• _ABOUT THIS TASK_
Once you find a line containing the word "submenu" in the entries below, copy it.
########
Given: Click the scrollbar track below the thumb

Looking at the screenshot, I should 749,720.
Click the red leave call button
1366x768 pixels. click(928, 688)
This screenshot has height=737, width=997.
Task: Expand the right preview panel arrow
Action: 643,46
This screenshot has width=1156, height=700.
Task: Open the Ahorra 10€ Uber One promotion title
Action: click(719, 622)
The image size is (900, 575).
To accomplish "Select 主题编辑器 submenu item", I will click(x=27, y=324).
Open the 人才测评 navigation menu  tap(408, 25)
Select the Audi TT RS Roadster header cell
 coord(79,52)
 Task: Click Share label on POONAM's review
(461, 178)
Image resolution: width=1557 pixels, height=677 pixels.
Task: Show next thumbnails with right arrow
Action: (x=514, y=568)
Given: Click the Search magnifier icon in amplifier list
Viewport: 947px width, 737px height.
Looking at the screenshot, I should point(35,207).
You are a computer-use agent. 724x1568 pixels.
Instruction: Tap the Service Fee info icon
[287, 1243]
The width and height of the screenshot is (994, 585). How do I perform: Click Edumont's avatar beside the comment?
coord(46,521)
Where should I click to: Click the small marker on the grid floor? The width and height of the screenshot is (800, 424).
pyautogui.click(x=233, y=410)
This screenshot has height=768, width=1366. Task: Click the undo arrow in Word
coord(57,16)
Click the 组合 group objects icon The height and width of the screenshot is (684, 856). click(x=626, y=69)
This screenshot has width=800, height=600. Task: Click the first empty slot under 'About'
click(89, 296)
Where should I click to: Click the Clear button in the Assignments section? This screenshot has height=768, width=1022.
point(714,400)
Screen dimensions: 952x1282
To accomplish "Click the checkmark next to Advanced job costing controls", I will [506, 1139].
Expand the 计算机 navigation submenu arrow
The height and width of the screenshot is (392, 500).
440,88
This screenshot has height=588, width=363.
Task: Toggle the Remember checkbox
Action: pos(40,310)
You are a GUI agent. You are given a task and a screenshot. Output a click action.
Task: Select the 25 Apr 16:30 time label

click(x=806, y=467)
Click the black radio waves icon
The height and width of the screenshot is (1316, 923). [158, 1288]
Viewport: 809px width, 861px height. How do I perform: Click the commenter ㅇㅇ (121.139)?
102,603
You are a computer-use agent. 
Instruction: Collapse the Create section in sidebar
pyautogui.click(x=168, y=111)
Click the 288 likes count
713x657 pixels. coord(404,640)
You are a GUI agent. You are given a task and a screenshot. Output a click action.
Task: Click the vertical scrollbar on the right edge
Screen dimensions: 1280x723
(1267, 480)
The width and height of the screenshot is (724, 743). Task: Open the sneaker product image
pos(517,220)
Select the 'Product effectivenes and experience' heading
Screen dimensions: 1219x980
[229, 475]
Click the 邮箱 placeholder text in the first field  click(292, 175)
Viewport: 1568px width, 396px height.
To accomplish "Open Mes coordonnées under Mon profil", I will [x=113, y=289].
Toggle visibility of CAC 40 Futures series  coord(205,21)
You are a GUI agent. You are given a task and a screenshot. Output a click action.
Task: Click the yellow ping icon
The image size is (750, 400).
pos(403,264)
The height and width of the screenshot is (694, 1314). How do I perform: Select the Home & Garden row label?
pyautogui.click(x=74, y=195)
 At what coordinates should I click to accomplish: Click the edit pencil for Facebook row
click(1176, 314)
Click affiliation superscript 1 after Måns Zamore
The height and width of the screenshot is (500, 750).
########
• _TASK RESULT_
To accomplish "Select 主题编辑器 submenu item", I will click(x=27, y=324).
Expand the 计算机 navigation submenu arrow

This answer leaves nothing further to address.